Ciąg dalszy artykułu znajduje się pod materiałem wideo.
Reportaże mają składać się z materiałów Instytutu Pamięci Narodowej (zdjęć, filmów i dokumentów), nagraniami archiwalnymi mediów rządowych oraz wypowiedziami osób związanych z mediami obozu władzy (np. Piotra Semki, Jana Żaryna, Jacka Łęskiego) – informuje portal Wirtualne Media.
Kontrowersje wokół “Resortowych dzieci”
Kania jest również współautorką cyklu książek pt. “Resortowe dzieci”, które napisała wraz z Maciejem Maroszem oraz Jerzym Targalskim.
Dziennikarz Jerzy Baczyński zarzucił, że w książce “Resortowe dzieci. Media” pominięto osoby związane z media przychylnymi PiS, m.in. współautora Jerzego Targalskiego (członka Związku Młodzieży Socjalistycznej oraz partii komunistycznej, a ponadto syna wieloletniego działacza PZPR i wykładowcy marksizmu-leninizmu na Uniwersytecie Warszawskim).
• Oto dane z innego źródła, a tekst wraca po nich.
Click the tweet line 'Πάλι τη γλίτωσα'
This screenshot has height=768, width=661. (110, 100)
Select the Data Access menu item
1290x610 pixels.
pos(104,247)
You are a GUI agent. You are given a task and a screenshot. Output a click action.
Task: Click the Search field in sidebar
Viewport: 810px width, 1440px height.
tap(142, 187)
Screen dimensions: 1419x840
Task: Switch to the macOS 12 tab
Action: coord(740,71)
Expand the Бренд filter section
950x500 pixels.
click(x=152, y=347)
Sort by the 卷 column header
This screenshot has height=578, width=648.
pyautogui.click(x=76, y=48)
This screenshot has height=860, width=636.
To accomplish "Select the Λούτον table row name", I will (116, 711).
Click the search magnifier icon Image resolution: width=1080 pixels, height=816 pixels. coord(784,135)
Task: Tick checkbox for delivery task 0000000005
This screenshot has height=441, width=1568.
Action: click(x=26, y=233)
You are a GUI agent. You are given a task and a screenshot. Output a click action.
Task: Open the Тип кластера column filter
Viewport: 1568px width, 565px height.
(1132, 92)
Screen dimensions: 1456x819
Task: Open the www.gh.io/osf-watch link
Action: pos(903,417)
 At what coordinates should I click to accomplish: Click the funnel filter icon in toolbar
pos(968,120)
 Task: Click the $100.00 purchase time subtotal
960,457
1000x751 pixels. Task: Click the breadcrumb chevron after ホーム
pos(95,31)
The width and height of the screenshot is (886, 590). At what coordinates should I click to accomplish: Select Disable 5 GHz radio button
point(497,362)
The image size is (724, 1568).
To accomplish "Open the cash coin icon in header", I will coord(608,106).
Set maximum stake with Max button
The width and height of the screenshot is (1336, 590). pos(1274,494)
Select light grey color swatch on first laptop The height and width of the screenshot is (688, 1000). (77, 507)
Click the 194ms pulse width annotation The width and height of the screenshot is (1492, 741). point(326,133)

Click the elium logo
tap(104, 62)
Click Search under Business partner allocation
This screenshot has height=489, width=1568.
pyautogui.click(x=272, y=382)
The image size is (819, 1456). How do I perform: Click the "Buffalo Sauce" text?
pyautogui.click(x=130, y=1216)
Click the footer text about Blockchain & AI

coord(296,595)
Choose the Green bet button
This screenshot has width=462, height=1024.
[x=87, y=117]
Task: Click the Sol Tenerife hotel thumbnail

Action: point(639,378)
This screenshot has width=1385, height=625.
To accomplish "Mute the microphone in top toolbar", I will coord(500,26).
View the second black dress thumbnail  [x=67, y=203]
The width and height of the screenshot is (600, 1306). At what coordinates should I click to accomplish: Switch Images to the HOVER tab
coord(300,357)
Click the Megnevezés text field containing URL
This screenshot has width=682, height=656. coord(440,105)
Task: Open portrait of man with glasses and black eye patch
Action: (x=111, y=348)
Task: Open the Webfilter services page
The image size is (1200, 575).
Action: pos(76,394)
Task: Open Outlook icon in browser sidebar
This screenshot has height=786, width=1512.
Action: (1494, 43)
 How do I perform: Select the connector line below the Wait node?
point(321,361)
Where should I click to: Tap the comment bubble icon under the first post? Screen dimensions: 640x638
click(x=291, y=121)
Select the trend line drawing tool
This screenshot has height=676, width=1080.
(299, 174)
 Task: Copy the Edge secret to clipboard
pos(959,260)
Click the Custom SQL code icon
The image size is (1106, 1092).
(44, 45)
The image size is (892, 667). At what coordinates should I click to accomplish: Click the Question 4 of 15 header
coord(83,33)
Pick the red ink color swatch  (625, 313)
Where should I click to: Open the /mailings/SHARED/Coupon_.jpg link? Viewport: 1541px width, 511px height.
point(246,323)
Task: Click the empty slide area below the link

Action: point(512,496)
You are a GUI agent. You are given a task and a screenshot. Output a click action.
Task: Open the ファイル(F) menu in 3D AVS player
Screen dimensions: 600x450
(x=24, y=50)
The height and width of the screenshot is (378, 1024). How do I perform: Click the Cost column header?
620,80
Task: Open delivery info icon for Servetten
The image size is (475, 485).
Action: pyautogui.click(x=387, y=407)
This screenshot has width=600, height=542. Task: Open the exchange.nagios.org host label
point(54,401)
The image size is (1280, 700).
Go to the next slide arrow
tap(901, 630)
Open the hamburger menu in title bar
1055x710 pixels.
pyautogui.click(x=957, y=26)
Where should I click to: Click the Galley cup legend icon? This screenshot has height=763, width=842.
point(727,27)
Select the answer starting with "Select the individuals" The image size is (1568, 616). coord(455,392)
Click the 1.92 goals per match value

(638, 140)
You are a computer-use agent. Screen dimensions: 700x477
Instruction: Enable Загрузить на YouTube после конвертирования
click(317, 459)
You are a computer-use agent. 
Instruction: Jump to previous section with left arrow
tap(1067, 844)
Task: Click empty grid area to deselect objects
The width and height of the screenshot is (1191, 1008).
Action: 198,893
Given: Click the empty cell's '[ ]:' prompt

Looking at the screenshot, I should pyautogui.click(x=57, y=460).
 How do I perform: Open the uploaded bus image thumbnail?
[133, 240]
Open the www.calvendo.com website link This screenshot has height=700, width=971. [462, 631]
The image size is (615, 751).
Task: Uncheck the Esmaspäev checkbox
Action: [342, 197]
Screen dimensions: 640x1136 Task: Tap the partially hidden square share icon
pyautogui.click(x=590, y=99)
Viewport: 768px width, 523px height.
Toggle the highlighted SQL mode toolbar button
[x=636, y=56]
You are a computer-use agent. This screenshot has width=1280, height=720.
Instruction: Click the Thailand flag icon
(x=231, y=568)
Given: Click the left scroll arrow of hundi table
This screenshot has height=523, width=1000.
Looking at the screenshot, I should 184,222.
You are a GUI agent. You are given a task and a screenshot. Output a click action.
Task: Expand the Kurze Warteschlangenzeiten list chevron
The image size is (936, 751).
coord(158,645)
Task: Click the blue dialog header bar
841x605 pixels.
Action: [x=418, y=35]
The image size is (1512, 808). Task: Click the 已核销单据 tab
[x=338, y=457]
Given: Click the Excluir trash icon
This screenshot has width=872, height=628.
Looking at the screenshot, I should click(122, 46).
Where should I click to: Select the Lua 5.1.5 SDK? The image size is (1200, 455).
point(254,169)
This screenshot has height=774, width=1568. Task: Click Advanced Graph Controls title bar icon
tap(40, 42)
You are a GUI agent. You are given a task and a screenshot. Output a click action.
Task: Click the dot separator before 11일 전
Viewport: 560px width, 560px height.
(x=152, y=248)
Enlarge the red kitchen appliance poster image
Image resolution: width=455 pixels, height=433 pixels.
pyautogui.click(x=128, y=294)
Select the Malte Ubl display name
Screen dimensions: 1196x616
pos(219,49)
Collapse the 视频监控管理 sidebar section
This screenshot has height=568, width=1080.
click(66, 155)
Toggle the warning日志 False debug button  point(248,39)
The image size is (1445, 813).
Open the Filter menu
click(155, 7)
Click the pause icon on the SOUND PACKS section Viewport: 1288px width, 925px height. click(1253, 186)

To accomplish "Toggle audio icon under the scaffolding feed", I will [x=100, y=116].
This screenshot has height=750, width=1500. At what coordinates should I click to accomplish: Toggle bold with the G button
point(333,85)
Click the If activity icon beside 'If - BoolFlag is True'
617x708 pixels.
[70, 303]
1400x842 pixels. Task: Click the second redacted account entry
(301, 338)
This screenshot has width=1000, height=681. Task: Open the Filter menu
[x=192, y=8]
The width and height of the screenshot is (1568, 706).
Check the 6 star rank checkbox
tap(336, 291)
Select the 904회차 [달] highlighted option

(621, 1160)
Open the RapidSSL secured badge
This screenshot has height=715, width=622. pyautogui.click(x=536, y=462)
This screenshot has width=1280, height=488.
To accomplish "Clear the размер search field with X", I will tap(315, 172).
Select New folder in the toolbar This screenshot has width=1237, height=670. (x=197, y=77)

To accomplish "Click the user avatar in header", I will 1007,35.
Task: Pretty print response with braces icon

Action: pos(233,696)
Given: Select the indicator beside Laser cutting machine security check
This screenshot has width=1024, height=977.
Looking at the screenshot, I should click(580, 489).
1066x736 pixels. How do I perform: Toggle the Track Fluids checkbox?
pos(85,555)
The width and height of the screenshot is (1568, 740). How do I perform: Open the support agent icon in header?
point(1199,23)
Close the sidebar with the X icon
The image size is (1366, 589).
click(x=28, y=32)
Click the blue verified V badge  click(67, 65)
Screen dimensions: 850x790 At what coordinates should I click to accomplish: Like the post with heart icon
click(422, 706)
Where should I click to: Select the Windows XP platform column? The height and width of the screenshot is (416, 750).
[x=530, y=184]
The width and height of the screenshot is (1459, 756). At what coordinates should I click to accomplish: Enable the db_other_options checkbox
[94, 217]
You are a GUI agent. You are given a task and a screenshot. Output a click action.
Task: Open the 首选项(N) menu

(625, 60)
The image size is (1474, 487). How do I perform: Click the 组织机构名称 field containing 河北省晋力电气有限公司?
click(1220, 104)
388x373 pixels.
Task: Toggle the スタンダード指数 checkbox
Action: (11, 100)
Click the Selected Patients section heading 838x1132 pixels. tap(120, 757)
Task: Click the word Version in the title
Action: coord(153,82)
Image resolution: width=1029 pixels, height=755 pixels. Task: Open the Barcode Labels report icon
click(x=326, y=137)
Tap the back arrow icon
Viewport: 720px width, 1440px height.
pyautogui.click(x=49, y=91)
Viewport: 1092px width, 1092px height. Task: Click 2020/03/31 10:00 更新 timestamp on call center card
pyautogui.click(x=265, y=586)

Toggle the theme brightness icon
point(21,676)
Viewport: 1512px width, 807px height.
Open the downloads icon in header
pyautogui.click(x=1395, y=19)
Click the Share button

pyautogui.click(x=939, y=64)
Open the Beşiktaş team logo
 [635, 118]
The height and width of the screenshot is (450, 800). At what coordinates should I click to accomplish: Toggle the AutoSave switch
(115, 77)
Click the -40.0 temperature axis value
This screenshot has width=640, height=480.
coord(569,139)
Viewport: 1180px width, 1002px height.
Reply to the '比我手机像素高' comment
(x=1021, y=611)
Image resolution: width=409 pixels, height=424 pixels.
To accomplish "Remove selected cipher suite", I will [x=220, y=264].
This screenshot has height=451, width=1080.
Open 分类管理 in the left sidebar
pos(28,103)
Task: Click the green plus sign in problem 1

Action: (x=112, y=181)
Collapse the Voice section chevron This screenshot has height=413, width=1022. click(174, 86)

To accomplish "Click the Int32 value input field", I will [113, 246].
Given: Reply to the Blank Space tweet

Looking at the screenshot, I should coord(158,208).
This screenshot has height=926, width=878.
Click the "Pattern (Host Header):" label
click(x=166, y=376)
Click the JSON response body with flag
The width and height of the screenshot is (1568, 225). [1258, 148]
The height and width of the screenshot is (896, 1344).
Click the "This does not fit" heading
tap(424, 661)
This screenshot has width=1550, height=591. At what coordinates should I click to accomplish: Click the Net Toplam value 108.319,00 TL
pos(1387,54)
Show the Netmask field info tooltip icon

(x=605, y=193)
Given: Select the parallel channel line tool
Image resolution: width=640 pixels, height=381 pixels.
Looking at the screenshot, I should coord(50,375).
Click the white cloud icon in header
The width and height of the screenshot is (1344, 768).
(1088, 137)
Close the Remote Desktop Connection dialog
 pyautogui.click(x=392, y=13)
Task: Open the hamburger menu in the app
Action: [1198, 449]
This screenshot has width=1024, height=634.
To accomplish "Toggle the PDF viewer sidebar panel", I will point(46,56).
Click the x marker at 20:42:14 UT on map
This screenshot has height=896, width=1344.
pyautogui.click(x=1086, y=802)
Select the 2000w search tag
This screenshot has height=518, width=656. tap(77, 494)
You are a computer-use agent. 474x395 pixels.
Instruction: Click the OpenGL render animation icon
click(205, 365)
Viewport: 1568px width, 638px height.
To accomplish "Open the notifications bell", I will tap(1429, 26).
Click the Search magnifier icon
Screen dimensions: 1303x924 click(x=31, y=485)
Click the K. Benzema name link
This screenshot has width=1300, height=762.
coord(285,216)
Ponadto stwierdził, że autorzy nie zastosowali się do zasad pracy historyka i podawali szczątkowe materiały źródłowe.
Dziennikarz Jacek Żakowski wygrał proces przeciwko wydawnictwu Fronda, a sąd nakazał zaprzestanie rozpowszechniania książki z jego wizerunkiem na okładce, publikację przeprosin oraz zadośćuczynienie finansowe. W uzasadnieniu wyroku sędzia wskazał, że umieszczone na okładce zdjęcie Jacka Żakowskiego “nosiło znamiona przekłamania, które miało na celu wprowadzenie w błąd odbiorców. W samej książce nie ma żadnych dowodów na związki powoda z komunistyczną władzą lub ówczesnymi służbami specjalnymi”.